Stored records
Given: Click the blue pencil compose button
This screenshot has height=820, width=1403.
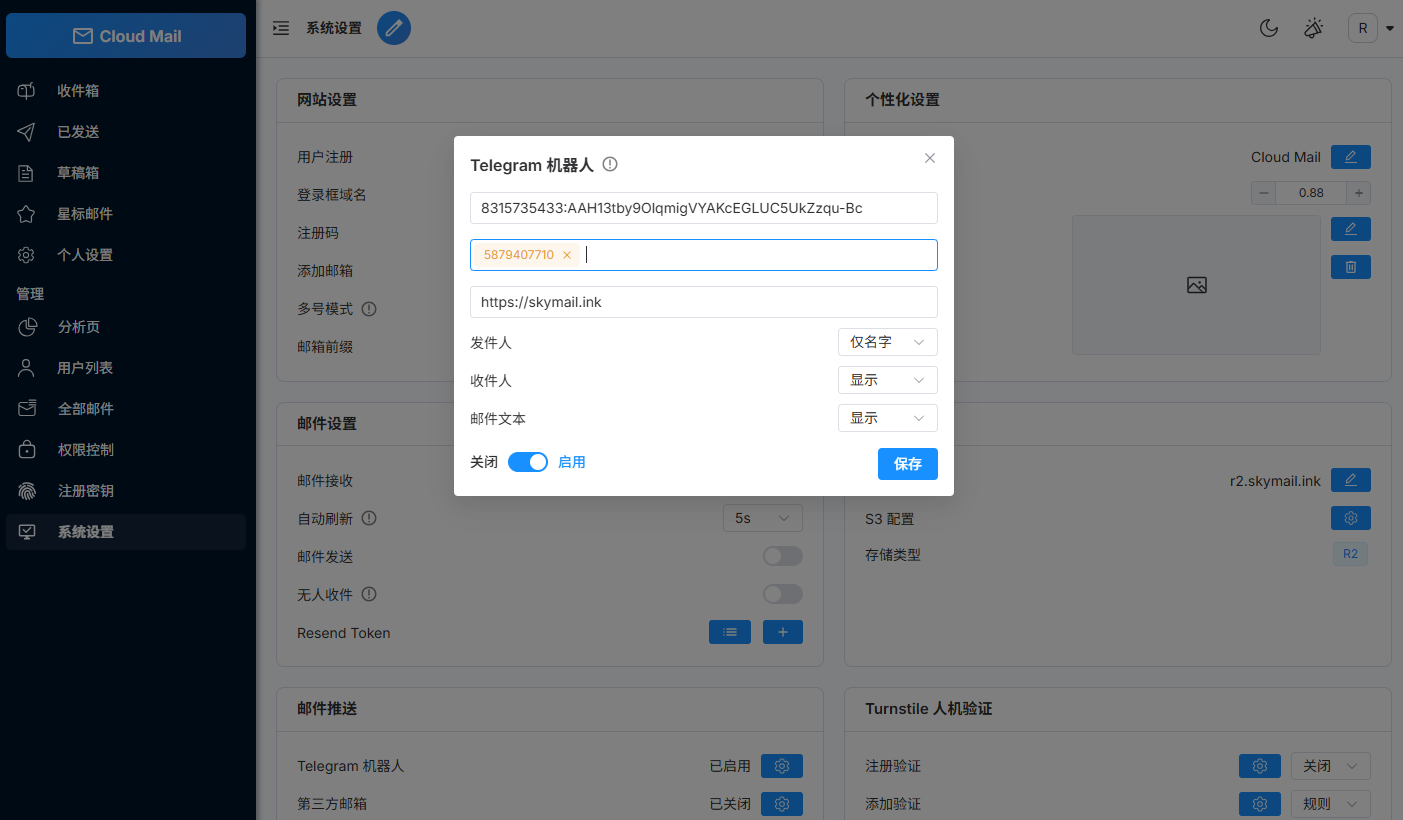Looking at the screenshot, I should (x=394, y=28).
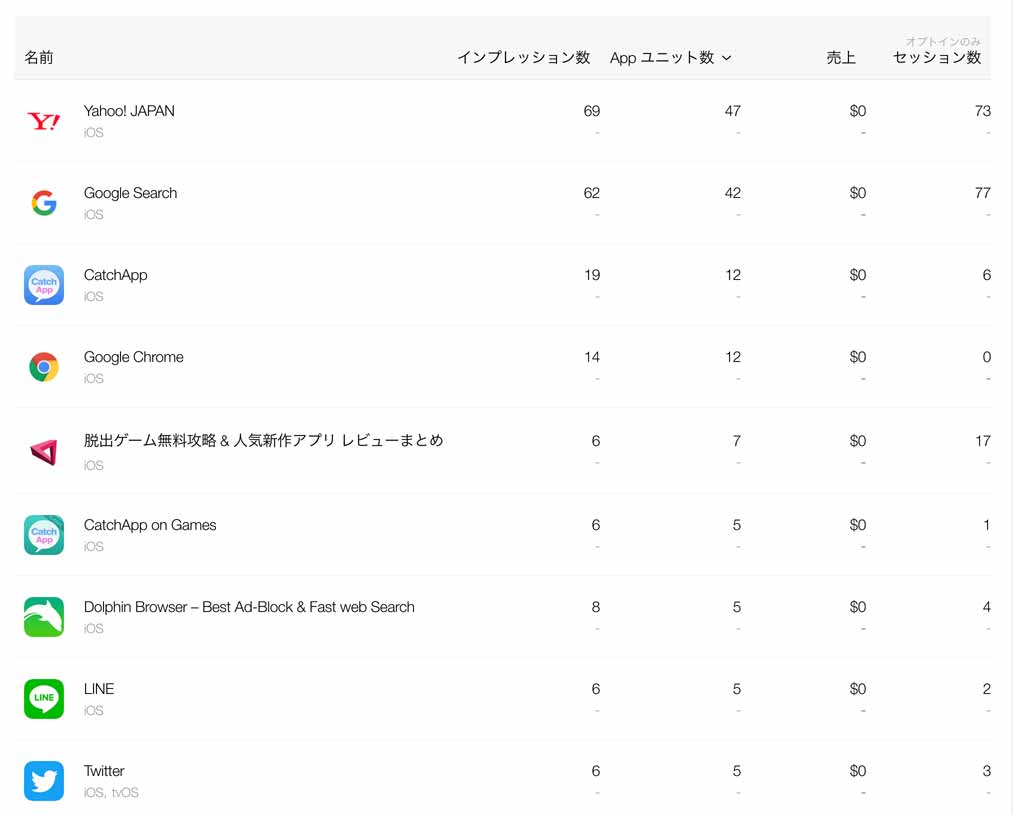This screenshot has height=815, width=1013.
Task: Sort by the セッション数 column header
Action: coord(936,58)
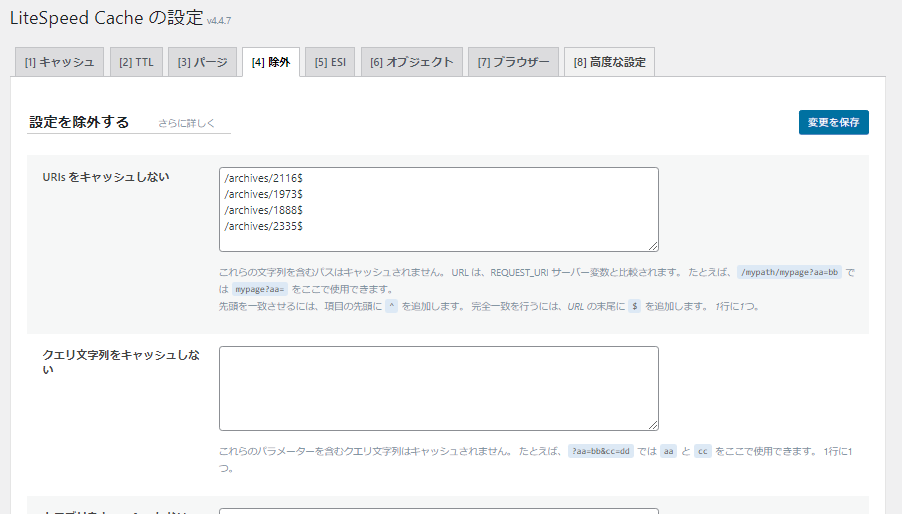Grab the URIs textarea resize handle
This screenshot has height=514, width=902.
coord(653,246)
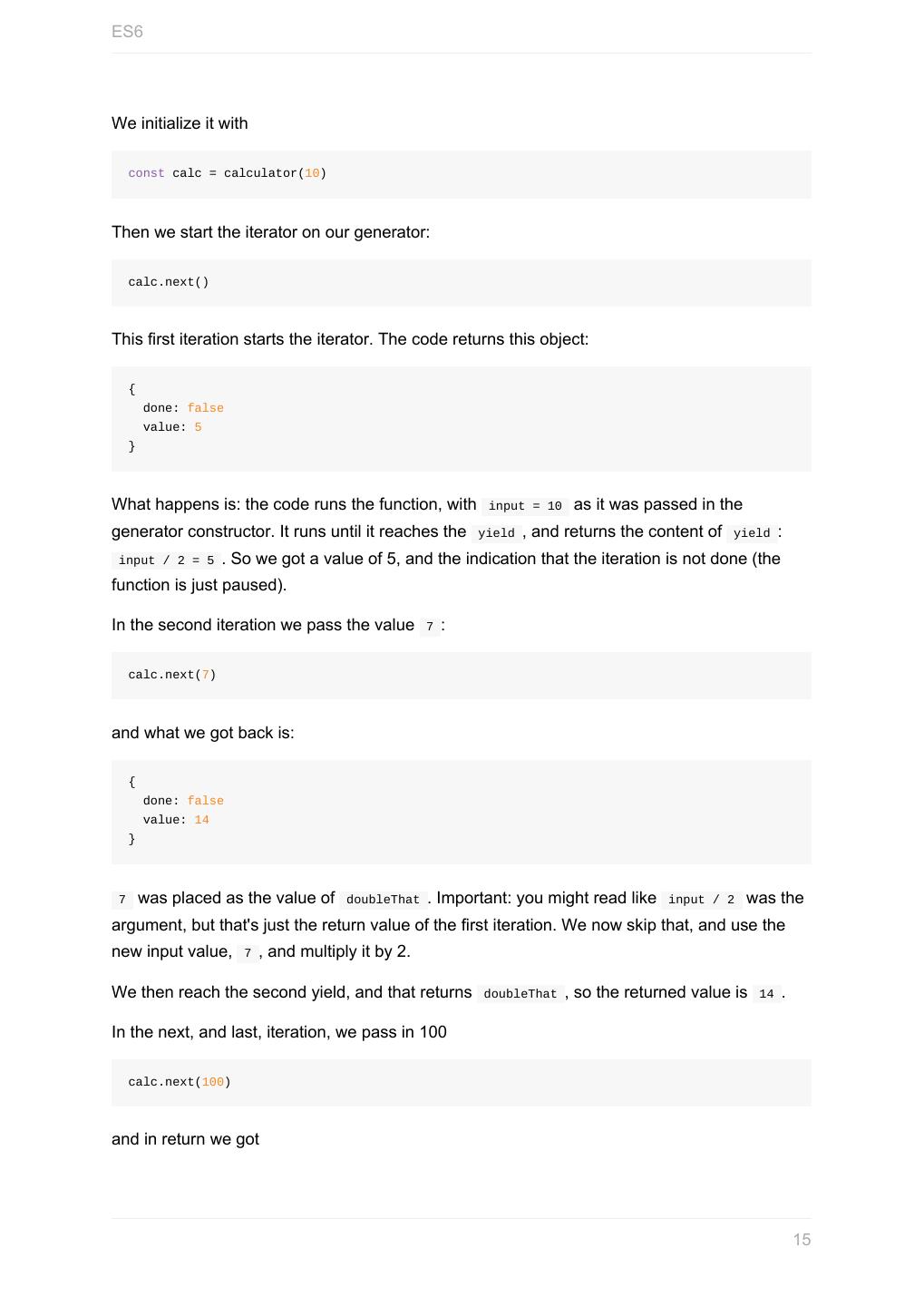This screenshot has width=924, height=1306.
Task: Click 'done: false' in the first object block
Action: click(x=183, y=408)
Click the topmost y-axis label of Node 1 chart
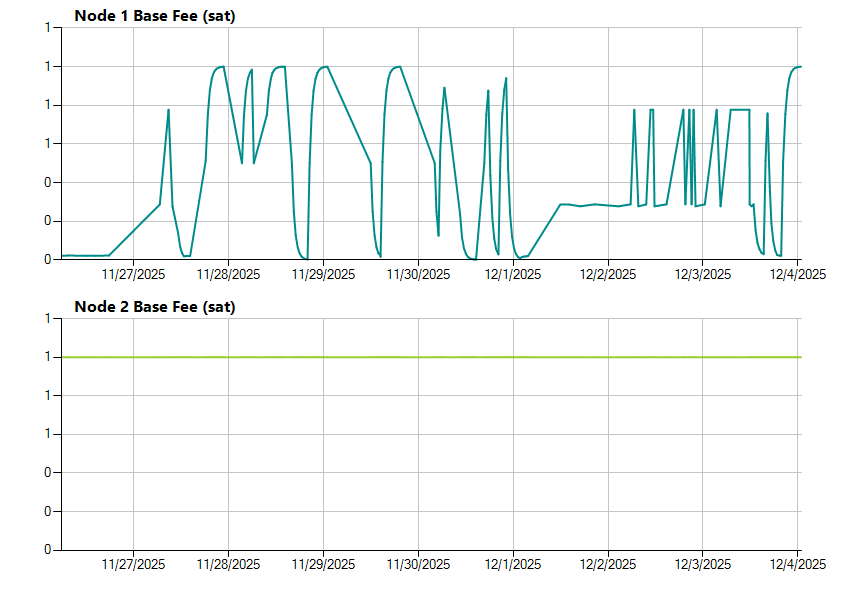Screen dimensions: 860x600 tap(46, 28)
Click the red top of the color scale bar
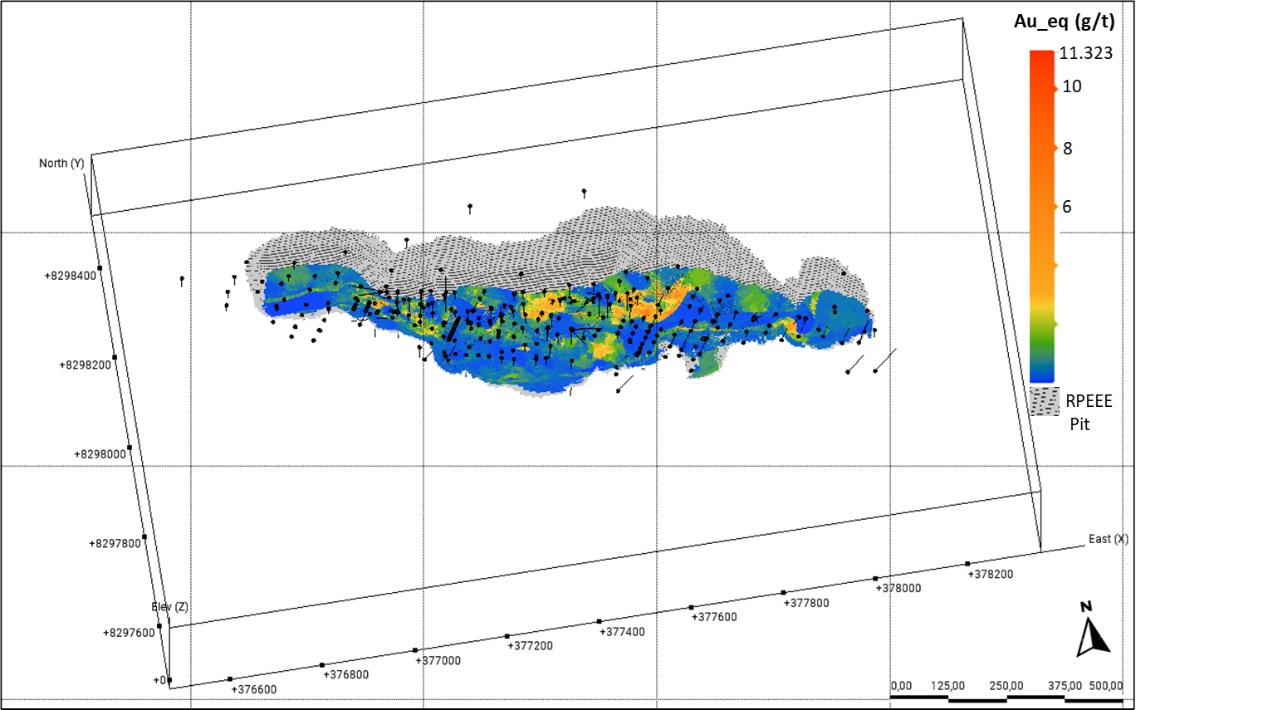 (x=1042, y=60)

Problem requirements:
Transcribe each entry above exactly, apart from the pictures.

Task result:
Given: Click the blue pencil compose button
This screenshot has height=820, width=1403.
Looking at the screenshot, I should (x=394, y=28).
This screenshot has height=815, width=1013.
Task: Sort by the セッション数 column header
Action: coord(936,58)
Grab the URIs textarea resize handle
This screenshot has height=514, width=902.
coord(653,246)
This screenshot has width=924, height=1306.
Task: Click 'done: false' in the first object block
Action: click(x=183, y=408)
Click the topmost y-axis label of Node 1 chart
Screen dimensions: 860x600 tap(46, 28)
Click the red top of the color scale bar
 (x=1042, y=60)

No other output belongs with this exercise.